In 2000, four teaching hospitals started the first emergency medicine training in the Netherlands. Two years later, the first university hospital joined this group. In the following years, more hospitals joined and in 2004, the Stichting Opleiding Spoedeisende Geneeskunde, a foundation to secure and standardize the emergency medicine training programme, was founded. Since 2008, there has been a uniform, nationwide emergency medicine training programme, and since 2009, emergency medicine in the Netherlands has been recognized as an area of special interest by the Royal Dutch Medical Association (KNMG). Since then, the quality and uniformity of emergency medicine training has been overseen by the KNMG. The Stichting Opleiding Spoedeisende Geneeskunde had finally reached its goals and was therefore abolished. In 2011, the first professor in emergency medicine was appointed to the Erasmus University in Rotterdam.
Over the last 15 years, EM in the Netherlands has developed from scratch to an independent area of expertise. The professional association NSEP does unite all EPs and EM residents in the Netherlands and gives emergency medicine a public voice.

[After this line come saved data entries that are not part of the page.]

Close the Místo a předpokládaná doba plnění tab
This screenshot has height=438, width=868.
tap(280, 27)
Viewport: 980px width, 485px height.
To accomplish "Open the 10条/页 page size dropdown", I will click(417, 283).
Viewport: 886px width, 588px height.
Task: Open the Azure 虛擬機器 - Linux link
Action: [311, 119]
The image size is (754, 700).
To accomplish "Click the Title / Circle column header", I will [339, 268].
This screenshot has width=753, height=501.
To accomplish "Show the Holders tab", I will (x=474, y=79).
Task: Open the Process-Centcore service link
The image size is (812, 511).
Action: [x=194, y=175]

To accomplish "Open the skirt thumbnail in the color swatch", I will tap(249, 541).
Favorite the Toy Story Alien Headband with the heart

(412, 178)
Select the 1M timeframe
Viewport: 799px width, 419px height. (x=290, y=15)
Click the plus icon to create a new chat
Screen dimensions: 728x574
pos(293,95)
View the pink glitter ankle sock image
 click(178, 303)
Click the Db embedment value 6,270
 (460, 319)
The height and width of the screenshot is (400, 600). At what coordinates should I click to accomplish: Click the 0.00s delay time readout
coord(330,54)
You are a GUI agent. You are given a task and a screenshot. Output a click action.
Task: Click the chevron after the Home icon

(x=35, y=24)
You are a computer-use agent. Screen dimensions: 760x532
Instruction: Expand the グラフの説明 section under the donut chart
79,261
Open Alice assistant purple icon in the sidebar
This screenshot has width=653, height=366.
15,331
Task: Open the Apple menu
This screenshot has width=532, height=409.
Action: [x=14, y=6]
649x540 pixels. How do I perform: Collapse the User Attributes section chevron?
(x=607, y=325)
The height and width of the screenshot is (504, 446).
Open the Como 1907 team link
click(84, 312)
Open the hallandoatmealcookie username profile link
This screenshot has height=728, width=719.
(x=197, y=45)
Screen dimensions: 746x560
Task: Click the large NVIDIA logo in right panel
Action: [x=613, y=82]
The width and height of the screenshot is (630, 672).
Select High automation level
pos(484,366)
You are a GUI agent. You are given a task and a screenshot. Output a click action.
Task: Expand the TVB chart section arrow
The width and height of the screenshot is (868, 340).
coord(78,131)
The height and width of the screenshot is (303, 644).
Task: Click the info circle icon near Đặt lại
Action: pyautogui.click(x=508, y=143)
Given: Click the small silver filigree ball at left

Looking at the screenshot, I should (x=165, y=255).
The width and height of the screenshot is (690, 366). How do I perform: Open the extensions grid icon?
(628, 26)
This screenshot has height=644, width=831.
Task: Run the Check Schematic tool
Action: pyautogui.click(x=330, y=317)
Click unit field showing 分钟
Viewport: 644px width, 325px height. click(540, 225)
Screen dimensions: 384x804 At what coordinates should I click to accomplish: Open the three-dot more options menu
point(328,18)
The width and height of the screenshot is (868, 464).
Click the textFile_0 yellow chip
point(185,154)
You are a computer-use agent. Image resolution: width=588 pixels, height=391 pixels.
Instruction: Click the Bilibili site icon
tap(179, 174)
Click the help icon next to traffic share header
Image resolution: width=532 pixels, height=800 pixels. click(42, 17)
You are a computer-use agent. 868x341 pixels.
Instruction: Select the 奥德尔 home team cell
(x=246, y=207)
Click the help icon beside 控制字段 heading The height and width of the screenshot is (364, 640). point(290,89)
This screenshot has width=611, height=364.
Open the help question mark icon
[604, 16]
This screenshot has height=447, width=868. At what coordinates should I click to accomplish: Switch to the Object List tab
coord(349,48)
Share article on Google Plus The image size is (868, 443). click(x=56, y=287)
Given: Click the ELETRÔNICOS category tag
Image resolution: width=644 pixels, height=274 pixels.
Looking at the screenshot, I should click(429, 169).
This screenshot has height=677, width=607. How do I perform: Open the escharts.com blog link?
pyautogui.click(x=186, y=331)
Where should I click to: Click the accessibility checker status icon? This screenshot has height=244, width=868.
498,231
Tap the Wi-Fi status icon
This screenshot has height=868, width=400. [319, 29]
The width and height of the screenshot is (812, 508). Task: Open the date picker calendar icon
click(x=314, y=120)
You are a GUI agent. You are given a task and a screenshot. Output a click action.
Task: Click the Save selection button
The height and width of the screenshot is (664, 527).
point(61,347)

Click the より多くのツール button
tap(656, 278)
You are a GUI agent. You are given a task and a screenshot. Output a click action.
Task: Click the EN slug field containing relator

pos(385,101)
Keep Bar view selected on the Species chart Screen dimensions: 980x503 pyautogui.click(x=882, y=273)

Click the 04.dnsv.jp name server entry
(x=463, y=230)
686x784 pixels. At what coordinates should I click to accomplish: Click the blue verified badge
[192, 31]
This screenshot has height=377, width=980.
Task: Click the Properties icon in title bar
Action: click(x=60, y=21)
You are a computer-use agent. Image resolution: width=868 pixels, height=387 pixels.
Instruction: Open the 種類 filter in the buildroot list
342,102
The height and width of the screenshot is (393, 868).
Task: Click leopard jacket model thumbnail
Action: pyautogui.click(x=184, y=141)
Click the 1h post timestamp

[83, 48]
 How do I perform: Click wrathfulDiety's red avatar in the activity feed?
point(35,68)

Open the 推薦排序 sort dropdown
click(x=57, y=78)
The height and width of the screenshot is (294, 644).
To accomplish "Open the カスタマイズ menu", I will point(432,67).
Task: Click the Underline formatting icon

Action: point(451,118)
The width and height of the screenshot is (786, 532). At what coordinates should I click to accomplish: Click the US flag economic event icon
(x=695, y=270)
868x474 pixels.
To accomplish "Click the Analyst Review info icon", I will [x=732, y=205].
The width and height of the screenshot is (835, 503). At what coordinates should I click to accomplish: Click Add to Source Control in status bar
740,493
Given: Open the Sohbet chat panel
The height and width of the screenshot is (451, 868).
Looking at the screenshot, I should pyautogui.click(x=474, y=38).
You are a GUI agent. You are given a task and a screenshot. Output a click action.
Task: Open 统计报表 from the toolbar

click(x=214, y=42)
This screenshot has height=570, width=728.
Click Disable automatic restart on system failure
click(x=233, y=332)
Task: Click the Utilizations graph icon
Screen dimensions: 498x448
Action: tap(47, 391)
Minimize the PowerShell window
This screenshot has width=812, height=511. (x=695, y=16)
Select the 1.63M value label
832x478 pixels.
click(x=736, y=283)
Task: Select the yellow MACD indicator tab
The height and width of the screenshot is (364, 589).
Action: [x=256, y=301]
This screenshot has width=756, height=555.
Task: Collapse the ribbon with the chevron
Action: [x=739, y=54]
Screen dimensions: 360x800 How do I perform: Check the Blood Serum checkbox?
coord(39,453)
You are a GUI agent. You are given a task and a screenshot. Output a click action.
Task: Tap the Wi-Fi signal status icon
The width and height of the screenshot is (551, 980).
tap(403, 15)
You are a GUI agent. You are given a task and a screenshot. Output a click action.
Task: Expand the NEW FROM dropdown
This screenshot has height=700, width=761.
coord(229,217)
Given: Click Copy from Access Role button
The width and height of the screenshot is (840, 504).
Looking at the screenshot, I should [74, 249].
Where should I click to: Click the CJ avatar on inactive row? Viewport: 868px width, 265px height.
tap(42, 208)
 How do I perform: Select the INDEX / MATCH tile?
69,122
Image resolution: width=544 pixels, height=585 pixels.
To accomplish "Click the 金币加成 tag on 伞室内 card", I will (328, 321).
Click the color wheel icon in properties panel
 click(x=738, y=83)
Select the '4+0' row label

It has taken responsibility for monitoring and improving the form and quality of training of EPs in the Netherlands. It is taking the lead in bridging the gap between the current Dutch training programme and international training standards. The NSEP participates actively in international umbrella organisations, such as the European Society for Emergency Medicine and the International Federation for Emergency Medicine. Representatives from the NSEP also sit on several national committees concerned with emergency medicine. Today 192 residents are being trained in 28 hospitals with a training program for emergency medicine. Over 300 EPs work in 83 out of 93 Dutch EDs and ten EDs have realized already 24/7/365 coverage with EP-staff. Nowadays, there are more and more Dutch EDs with an emergency physician as the medical manager and the same applies for the Emergency Medical Services. Most training programs have appointed an EP as training director.
Over the coming years, the NSEP and its members face new challenges. Quality of care, patient safety, cost reduction and accessibility are the main driving forces for regionalisation of healthcare in general, and therefore emergency care as an integral part of this process. Continuity of care delivered by specialty physicians. Improving and streamline EM residency programmes. Development of academic emergency medicine. Since 1999, much has been achieved, providing a solid foundation and a good starting point for these future challenges.